“Y quién te ha dicho a ti las copas de vino que tengo o no tengo que beber. Déjame que las beba tranquilo, mientras no ponga en riesgo a nadie. A mí no me gusta que me digan no puede ir usted a más velocidad, no puede usted comer hamburguesas de tanto, debe usted evitar esto y, además, a usted le prohíbo beber vino”. Esta famosa frase la dijo José María Aznar López el 3 de mayo del 2007. También un 3 de mayo, pero del 2013, quien fue portavoz de su gobierno y mano derecha, Miquel Ángel Rodríguez, era detenido después de verse involucrado en un accidente de tráfico. Dio una tasa de alcohol que superaba cuatro veces el permitido. Por suerte, no hubo desgracias personales y el señor Rodríguez ahora es el ideólogo de Isabel Díaz Ayuso.

Y mire que el debate es sencillo. Usted coma y beba lo que quiera, como si quiere reventar -pero no salpique- y finalmente, si le apetece, páguese un entierro con las contorsionistas chinas del Cirque du Soleil o con Manolo el del Bombo. O con los dos, allá usted. Ahora bien, usted no puede beberse hasta el agua de los jarrones cuando conduce o cuándo hacerlo puede afectar al resto. Incluso si se lo explicamos poco a poco a alguien como Aznar, creo que eso lo podría llegar a entender.
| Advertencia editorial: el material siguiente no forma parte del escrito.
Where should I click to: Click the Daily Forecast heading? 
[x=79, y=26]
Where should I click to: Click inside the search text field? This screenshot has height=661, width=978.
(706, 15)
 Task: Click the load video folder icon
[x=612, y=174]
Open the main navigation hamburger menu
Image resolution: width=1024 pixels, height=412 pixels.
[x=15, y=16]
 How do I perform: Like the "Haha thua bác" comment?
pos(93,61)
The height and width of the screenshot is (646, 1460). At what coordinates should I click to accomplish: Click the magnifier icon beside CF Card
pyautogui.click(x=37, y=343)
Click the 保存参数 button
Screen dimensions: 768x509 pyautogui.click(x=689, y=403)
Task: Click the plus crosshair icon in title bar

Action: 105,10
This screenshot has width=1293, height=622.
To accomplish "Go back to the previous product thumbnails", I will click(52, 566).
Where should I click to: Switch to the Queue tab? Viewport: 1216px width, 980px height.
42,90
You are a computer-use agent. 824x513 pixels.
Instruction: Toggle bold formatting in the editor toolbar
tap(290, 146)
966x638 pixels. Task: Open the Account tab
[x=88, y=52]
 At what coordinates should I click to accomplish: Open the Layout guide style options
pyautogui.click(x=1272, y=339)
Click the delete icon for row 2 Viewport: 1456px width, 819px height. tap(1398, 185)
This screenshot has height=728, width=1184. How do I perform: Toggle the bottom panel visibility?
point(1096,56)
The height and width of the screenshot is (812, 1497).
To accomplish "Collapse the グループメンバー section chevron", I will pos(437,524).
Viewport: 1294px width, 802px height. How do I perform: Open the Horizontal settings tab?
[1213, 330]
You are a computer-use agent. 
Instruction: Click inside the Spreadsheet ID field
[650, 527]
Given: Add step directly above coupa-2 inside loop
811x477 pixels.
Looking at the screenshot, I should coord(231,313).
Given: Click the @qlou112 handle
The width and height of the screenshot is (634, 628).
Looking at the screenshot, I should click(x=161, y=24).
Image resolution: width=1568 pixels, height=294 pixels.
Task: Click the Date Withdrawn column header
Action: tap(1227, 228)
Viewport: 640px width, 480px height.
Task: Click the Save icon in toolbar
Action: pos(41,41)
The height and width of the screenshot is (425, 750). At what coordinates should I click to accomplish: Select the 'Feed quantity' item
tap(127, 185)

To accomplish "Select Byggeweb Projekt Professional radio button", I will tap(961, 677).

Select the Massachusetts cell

Porque es que si yendo bebido provocas un accidente con muertos, las personas a quienes mata tu inconsciencia vestida de libertad no tendrían ni la oportunidad de decir "¿Y quién te ha dicho a ti que puedes matarme en nombre del 'pormiscojones'?". Un concepto que resumido sería: "Beba, mátese, pero no moleste al resto".

Se ve que la cosa no había quedado lo suficientemente clara con aquello del tabaco y los locales públicos y ahora volvemos con el debate sobre el exceso de azúcar en la alimentación de la población en general y de los chiquillos en particular. La simplificación intelectual de nuestro mundo hace que en la España actual defender comer con un mínimocriterio ahora sea propio de comunistas y que querer llenarse el cuerpo de grasa y azúcar, como si no hubiera un mañana, sea de derechas neoliberales. Me podría imaginar cosas pero, lo reconozco, esta me ha pillado totalmente desprevenido.

El Gobierno quiere acabar con el grave problema de la obesidad infantil y, olvidando la idea inicial de subir los impuestos de la comida basura, ha optado finalmente por prohibir la publicidad de dulces, helados, galletas, bebidas calóricas y alimentos ricos en azúcar y grasa dirigida a menores de 16 años. Porque, guste o no a según quien, la realidad es que nueve de cada diez anuncios dirigidos a niños son de productos considerados no saludables según los parámetros del OMS. Y este es el debate, no si un mayor de edad puede comer bollería industrial hasta que en vez de arterias tenga plastilina de colores.

Hablamos de salud y, concretamente, de la de los menores. Y esta cuestión nos interpela a todos. O debería hacerlo. Y si los padres (y madres y paris) son incapaces de cuidar la salud de sus hijos, la comunidad debe educarlos. A los dos. O al menos intentarlo. Y me cuesta mucho entender cómo una cosa tan evidente se haya convertido en una manera más de hacer ideología contraponiendo salud y libertad. Y viceversa. Porque como dice siempre Abel Mariné, catedrático de nutrición y bromatología de la Universidad de Barcelona y -sobre todo- un hombre sabio, hay que comer de todo. Con moderación, pero de todo. Incluidos pasteles y marranadas de estas que tanto nos gustan, pero no cada día a todas horas.

Y ahora si me lo permite, hoy cenaré -y a su salud- una abundante y variada ensalada y un poquito de queso, pero no porque sea un comunista radical sino porque conviene cenar ligero para tener una buena digestión, dormir mejor y levantarse bien descansado. Y lo acompañaré con una copita de vino (o quizás dos) y un par o cuatro panellets, pero no porque sea de VOX y exija mi derecho a hacer lo que me plazca sino porque me apetece. El problema sería si me bebiera una caja de garnacha, me comiera dos kilos de panellets y tuviera once años. ¿Verdad que eso se entiende fácilmente?